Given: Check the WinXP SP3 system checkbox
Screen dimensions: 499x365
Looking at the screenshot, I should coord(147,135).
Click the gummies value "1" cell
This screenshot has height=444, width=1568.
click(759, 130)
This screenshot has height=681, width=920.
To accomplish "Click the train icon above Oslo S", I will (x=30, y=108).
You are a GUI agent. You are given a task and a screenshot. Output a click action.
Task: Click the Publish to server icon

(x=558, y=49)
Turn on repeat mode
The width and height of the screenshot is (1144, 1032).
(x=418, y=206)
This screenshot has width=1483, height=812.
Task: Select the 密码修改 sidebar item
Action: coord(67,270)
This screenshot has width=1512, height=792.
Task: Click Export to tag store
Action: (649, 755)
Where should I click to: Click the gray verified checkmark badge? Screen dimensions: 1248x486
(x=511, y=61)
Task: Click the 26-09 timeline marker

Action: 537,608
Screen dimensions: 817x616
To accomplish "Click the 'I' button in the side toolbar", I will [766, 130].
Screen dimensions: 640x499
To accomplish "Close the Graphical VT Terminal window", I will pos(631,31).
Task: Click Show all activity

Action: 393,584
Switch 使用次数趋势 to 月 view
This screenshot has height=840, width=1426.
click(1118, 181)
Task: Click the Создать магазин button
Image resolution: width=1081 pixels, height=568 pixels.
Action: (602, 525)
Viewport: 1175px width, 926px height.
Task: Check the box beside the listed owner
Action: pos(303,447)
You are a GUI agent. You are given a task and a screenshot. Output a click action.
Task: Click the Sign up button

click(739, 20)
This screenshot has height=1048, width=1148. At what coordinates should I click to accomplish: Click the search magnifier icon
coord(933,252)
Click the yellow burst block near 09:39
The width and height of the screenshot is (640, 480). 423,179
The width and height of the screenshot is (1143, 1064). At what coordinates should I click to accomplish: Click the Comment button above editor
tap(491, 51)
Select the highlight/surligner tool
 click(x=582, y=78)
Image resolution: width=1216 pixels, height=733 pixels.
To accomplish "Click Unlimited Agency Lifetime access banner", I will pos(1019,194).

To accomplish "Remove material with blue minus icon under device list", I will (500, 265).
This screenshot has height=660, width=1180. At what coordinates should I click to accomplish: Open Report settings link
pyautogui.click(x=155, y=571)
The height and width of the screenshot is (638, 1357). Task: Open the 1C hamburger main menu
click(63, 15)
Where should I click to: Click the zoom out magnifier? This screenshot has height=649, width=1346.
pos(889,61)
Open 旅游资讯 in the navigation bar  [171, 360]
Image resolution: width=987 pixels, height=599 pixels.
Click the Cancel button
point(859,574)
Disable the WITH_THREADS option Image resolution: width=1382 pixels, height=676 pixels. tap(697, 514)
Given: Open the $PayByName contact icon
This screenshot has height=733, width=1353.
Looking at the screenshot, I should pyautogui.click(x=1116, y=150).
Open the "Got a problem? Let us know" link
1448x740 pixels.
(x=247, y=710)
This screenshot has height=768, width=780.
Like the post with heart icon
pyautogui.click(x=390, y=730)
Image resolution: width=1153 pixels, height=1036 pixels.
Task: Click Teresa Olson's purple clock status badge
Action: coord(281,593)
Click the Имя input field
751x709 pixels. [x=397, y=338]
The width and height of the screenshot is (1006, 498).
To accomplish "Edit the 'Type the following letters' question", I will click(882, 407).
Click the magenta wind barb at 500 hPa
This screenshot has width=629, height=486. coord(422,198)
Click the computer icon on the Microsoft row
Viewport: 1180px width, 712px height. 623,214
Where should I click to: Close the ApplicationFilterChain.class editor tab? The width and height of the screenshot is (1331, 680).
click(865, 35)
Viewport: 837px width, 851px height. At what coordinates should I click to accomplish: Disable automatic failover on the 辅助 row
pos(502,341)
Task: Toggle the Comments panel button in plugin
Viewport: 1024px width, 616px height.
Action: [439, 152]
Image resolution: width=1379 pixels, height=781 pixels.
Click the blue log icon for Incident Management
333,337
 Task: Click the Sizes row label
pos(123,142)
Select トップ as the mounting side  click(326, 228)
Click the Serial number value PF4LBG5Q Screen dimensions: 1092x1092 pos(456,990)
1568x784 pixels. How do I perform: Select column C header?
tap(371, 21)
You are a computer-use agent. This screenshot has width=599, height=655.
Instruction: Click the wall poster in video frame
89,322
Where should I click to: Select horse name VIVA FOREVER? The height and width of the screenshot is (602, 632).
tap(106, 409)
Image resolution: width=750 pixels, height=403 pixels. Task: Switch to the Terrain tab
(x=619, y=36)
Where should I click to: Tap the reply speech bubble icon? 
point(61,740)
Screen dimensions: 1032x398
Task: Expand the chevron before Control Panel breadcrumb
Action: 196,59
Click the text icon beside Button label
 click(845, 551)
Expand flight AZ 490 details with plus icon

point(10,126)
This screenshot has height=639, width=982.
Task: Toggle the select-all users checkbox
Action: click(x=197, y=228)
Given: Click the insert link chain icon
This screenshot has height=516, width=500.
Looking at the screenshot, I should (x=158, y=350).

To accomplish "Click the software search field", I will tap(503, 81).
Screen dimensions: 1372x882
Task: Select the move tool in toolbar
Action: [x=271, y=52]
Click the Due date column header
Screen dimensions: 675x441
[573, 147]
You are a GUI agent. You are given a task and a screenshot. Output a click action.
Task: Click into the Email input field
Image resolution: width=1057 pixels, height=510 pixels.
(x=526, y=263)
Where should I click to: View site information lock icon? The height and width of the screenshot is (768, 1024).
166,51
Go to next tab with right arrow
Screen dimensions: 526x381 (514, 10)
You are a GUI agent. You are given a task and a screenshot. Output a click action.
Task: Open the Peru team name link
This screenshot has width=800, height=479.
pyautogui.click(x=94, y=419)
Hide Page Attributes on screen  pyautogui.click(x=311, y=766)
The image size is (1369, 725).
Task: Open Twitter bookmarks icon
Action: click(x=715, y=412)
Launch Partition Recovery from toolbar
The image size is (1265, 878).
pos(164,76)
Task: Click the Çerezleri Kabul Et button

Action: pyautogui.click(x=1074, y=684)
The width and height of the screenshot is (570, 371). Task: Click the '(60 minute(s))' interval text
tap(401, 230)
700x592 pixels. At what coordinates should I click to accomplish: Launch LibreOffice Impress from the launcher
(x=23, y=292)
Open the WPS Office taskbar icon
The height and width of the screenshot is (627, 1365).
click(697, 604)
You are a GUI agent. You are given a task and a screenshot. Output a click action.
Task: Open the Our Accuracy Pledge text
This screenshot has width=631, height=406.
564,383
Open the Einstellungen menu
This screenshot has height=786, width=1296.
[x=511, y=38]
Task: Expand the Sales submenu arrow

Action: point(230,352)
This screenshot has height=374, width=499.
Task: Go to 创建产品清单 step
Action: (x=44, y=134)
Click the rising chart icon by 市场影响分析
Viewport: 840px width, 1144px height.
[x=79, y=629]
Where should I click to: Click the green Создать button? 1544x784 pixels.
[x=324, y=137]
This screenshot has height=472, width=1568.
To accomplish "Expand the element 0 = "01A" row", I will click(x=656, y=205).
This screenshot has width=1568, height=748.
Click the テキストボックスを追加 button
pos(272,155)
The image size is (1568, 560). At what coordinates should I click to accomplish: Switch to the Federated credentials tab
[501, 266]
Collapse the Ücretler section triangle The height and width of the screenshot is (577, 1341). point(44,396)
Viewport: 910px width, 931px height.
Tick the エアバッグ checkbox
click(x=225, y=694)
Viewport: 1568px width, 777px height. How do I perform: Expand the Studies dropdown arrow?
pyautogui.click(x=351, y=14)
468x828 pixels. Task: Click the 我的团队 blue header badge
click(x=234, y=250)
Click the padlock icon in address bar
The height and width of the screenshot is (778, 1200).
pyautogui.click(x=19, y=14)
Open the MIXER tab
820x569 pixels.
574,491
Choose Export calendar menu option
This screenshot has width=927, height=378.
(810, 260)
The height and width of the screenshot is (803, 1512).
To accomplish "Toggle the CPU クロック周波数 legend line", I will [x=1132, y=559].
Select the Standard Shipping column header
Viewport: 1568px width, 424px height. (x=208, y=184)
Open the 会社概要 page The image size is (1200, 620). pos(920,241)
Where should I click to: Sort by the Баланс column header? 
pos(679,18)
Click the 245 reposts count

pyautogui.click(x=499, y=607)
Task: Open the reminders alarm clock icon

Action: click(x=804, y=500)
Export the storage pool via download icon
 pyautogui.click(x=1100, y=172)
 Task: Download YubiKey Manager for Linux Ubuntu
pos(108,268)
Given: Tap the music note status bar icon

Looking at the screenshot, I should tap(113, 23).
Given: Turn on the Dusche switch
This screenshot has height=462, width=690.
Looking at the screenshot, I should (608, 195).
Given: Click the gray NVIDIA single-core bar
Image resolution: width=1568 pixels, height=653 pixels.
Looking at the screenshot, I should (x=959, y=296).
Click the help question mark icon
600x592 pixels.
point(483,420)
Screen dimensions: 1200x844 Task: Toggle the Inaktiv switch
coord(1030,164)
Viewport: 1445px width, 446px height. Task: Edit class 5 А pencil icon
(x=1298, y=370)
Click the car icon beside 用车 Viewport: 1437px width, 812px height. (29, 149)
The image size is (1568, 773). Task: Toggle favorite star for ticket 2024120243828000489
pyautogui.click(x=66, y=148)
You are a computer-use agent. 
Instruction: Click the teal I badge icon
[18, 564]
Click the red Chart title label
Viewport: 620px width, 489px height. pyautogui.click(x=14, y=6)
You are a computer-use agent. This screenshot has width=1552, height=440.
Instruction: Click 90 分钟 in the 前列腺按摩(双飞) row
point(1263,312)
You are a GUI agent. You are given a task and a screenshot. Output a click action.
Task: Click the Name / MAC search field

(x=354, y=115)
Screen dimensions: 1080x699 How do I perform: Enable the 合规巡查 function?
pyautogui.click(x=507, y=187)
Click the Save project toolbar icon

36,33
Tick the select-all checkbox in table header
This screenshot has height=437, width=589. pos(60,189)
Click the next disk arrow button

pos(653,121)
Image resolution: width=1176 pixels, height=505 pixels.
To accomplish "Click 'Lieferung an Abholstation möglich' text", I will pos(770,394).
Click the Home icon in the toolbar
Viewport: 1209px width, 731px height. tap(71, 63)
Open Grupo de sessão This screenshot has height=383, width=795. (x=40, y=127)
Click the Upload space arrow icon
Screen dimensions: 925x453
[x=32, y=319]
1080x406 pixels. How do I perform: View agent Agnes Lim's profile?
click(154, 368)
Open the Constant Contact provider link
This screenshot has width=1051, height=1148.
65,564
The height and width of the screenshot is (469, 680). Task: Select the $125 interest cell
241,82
◇ ◇ ◇ ◇ ◇ ◇ ◇
__ACTIVITY__: Find the lines above that include the string "option" and copy them.

__RESULT FOR THIS EXERCISE__:
Disable the WITH_THREADS option Image resolution: width=1382 pixels, height=676 pixels. tap(697, 514)
Choose Export calendar menu option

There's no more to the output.